Repeat word for word the part of the SWCompression description starting with "- Reading (and sometimes writing) containers" and going on through "CocoaPods or Carthage.".

→ Selected text:

+===+

SWCompression
A framework with (de)compression algorithms and functions for processing various archives and containers.
What is this?
SWCompression — is a framework with a collection of functions for:
- Decompression (and sometimes compression) using different algorithms.
- Reading (and sometimes writing) archives of different formats.
- Reading (and sometimes writing) containers such as ZIP, TAR and 7-Zip.
It also works both on Apple platforms and Linux.
All features are listed in the tables below. "TBD" means that feature is planned but not implemented (yet).
| | Deflate | BZip2 | LZMA/LZMA2 | | ------------- | ------- | ----- | ---------- | | Decompression | ✅ | ✅ | ✅ | | Compression | ✅ | ✅ | TBD |
| | Zlib | GZip | XZ | ZIP | TAR | 7-Zip | | ----- | ---- | ---- | --- | --- | --- | ----- | | Read | ✅ | ✅ | ✅ | ✅ | ✅ | ✅ | | Write | ✅ | ✅ | TBD | TBD | ✅ | TBD |
Also, SWCompression is written with Swift only.
Installation
SWCompression can be integrated into your project using Swift Package Manager, CocoaPods or Carthage.
Swift Package Manager
Add SWCompression to you package dependencies and specify it as a dependency for your target, e.g.:
import PackageDescription
let package = Package(
name: "PackageName",
dependencies: [
.package(url: "https://github.com/tsolomko/SWCompression.git",
from: "4.5.0")
],
targets: [
.target(
name: "TargetName",
dependencies: ["SWCompression"]
)
]
)
More details you can find in Swift Package Manager's Documentation.

+===+

→ Provided data:
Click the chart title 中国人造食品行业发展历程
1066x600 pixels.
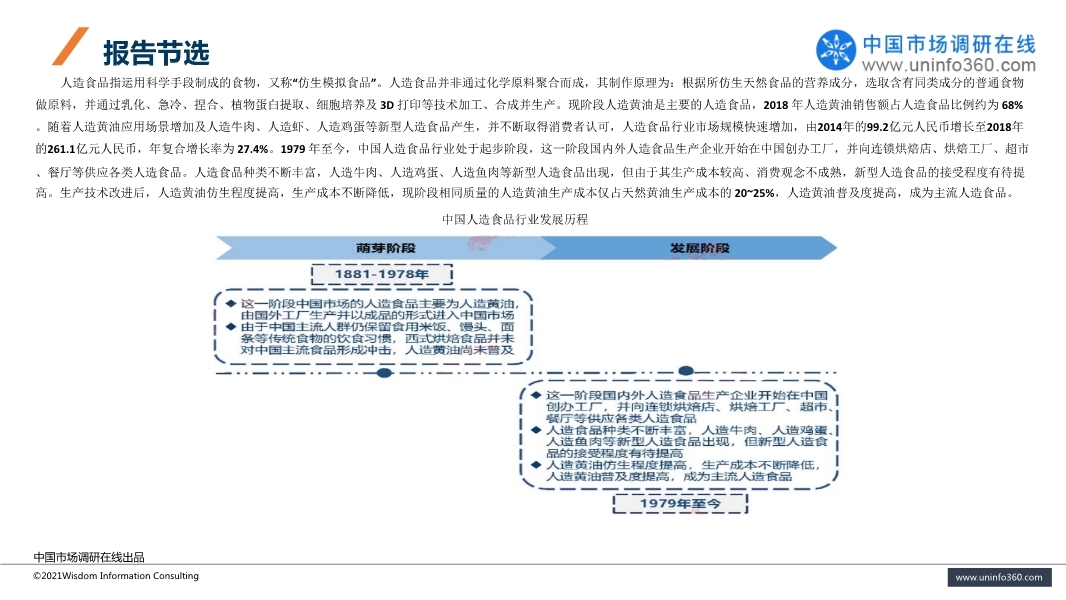coord(515,219)
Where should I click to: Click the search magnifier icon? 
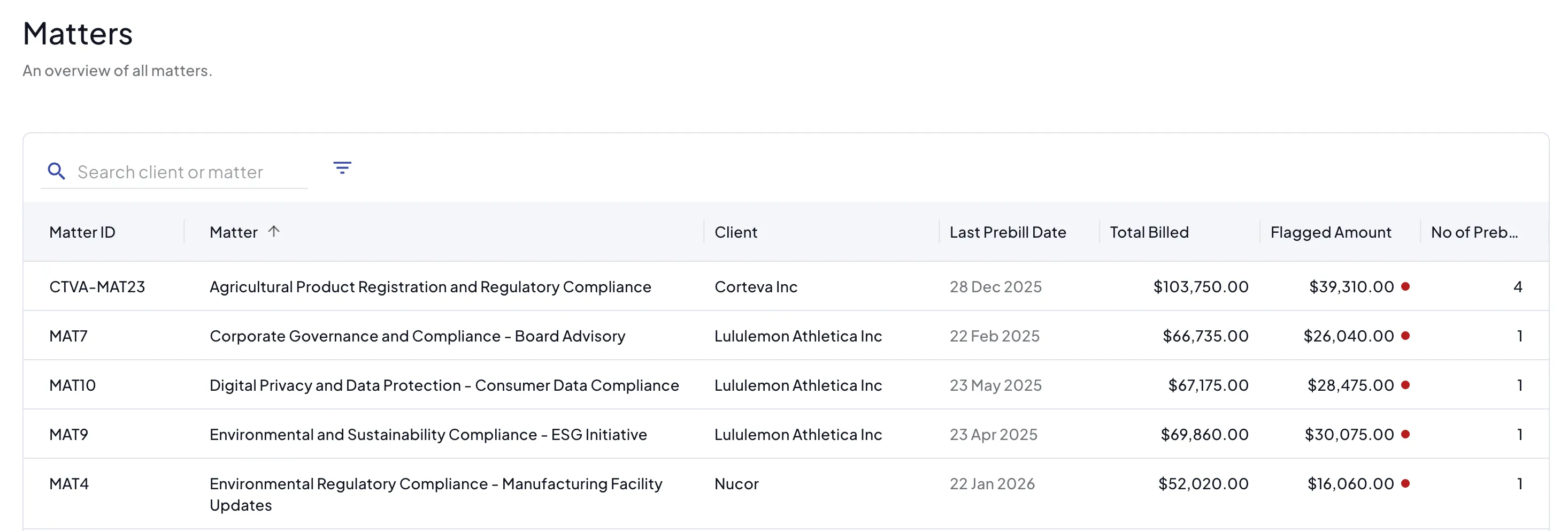pyautogui.click(x=57, y=171)
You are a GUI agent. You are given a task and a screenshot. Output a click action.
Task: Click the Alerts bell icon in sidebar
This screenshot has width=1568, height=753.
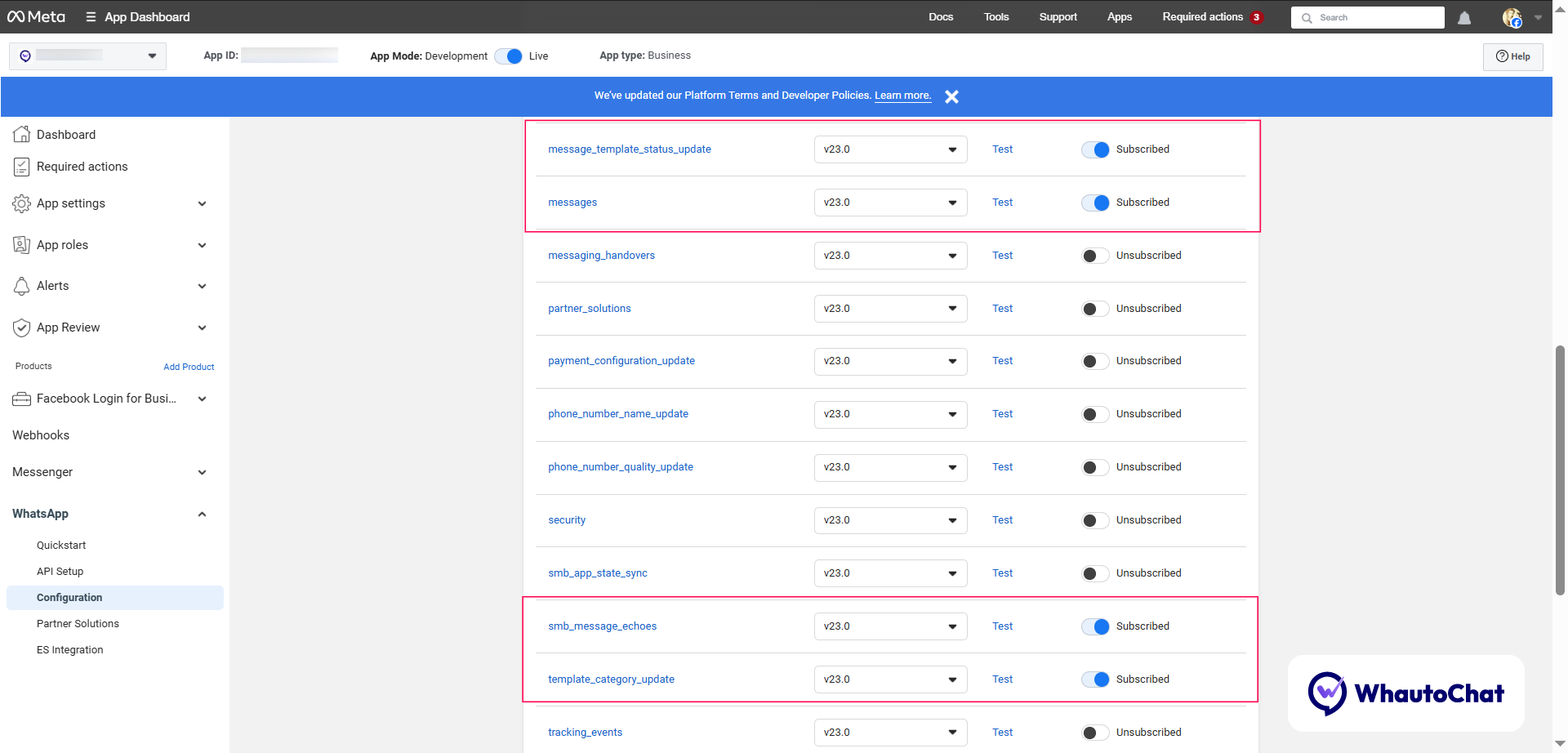[x=22, y=286]
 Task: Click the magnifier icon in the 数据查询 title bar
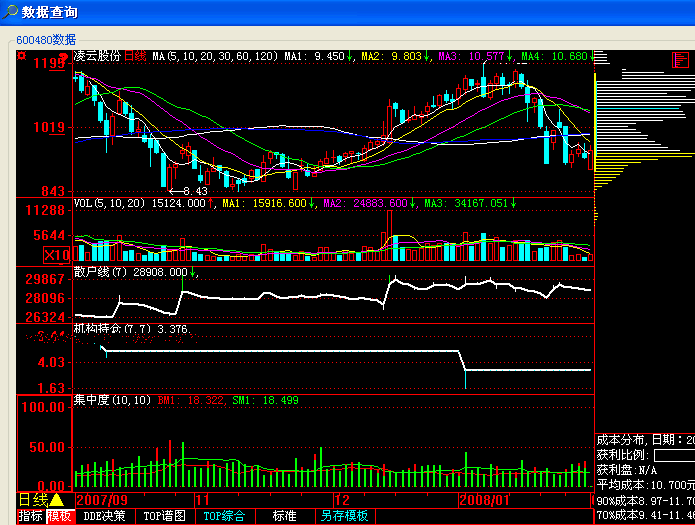9,12
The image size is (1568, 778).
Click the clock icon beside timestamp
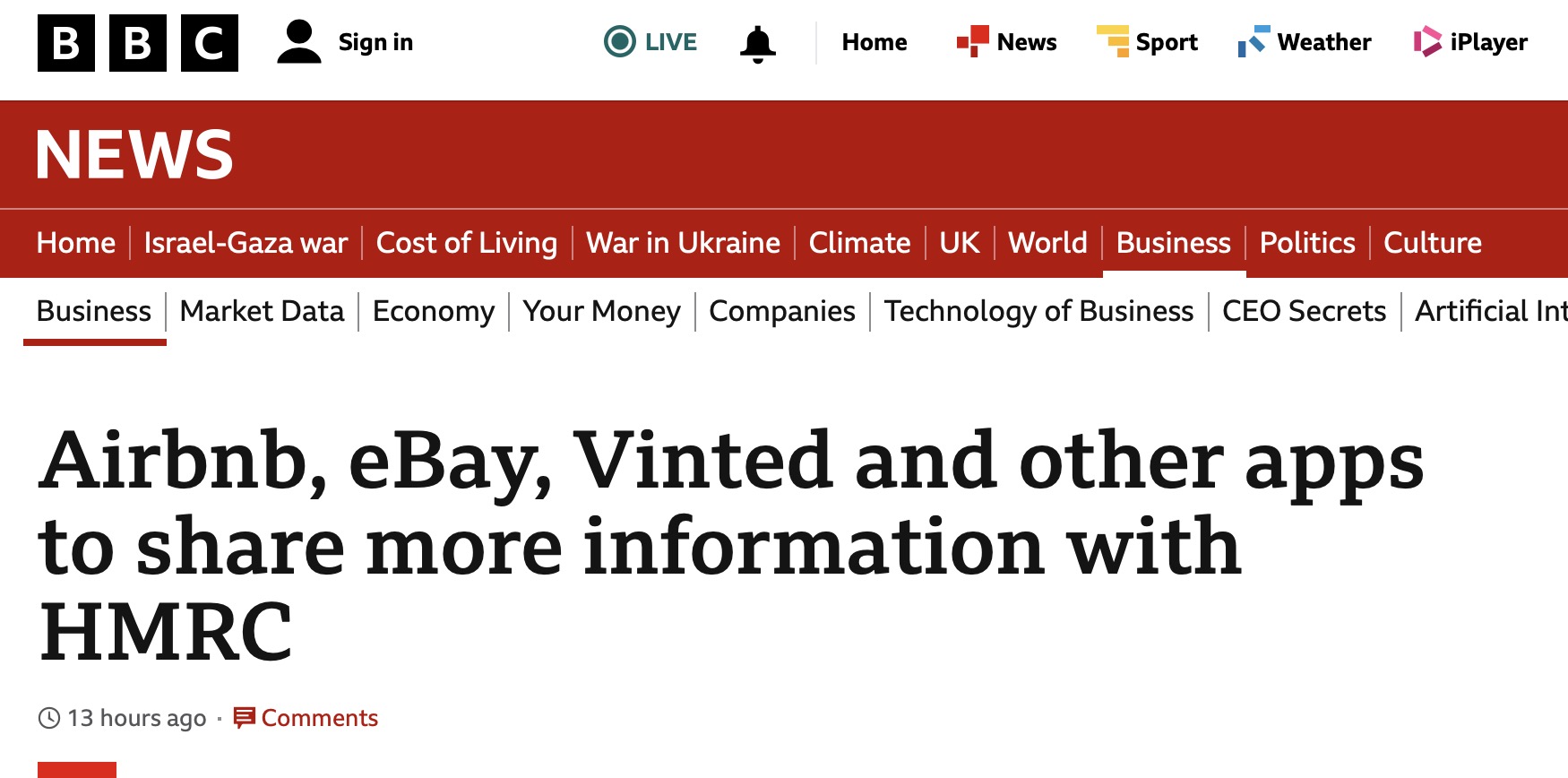(49, 718)
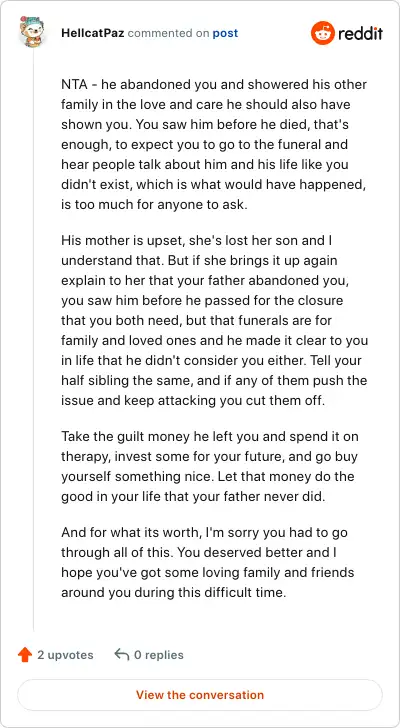This screenshot has width=400, height=728.
Task: Click the line beginning "Take the guilt money"
Action: coord(210,437)
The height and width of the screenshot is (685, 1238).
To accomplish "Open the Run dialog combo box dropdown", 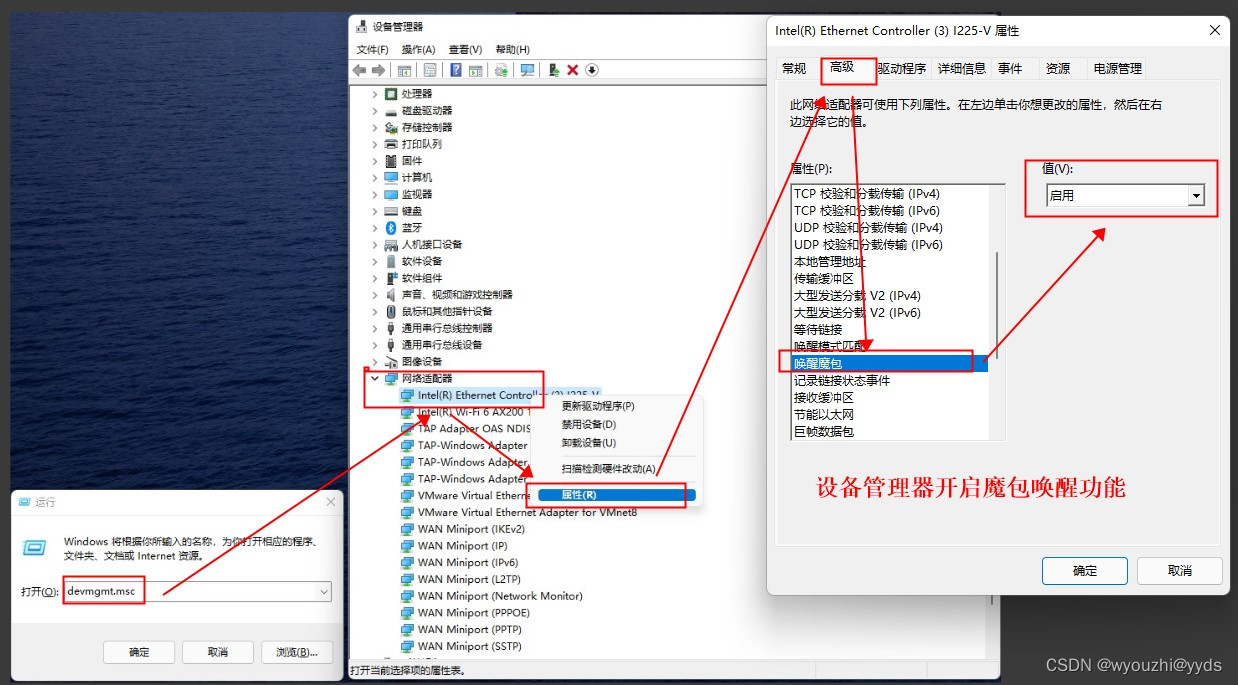I will pos(323,590).
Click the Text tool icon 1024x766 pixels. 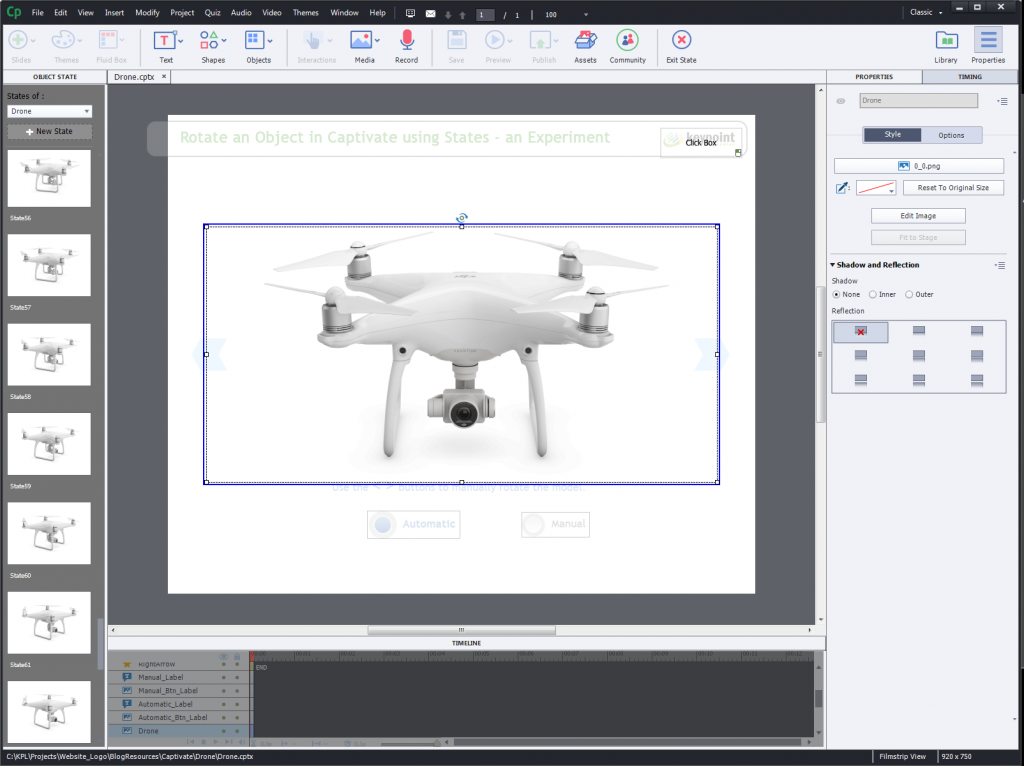pyautogui.click(x=165, y=41)
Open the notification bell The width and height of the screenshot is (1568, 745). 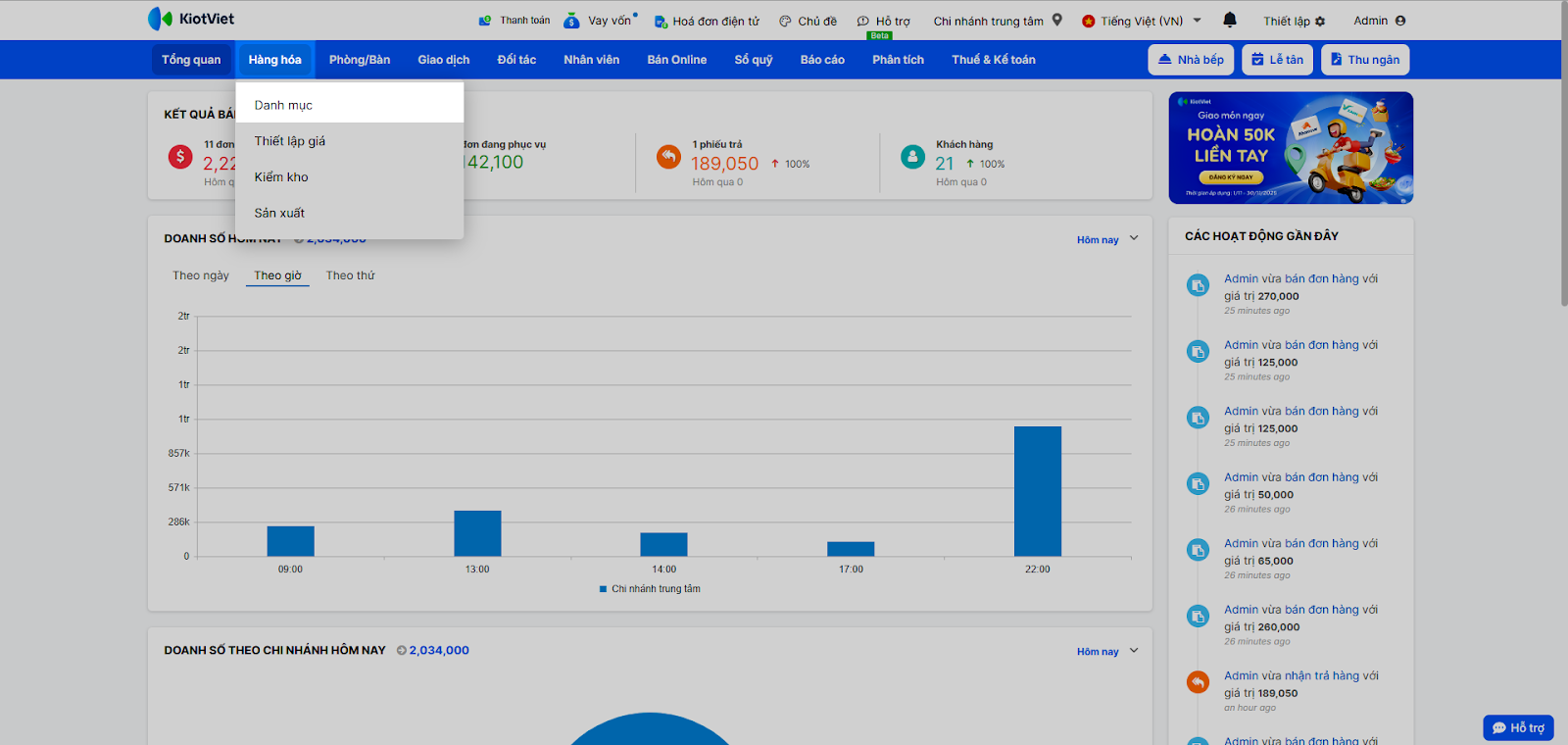point(1230,20)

+===+

→ Exercise answer:
- Reading (and sometimes writing) containers such as ZIP, TAR and 7-Zip.
It also works both on Apple platforms and Linux.
All features are listed in the tables below. "TBD" means that feature is planned but not implemented (yet).
| | Deflate | BZip2 | LZMA/LZMA2 | | ------------- | ------- | ----- | ---------- | | Decompression | ✅ | ✅ | ✅ | | Compression | ✅ | ✅ | TBD |
| | Zlib | GZip | XZ | ZIP | TAR | 7-Zip | | ----- | ---- | ---- | --- | --- | --- | ----- | | Read | ✅ | ✅ | ✅ | ✅ | ✅ | ✅ | | Write | ✅ | ✅ | TBD | TBD | ✅ | TBD |
Also, SWCompression is written with Swift only.
Installation
SWCompression can be integrated into your project using Swift Package Manager, CocoaPods or Carthage.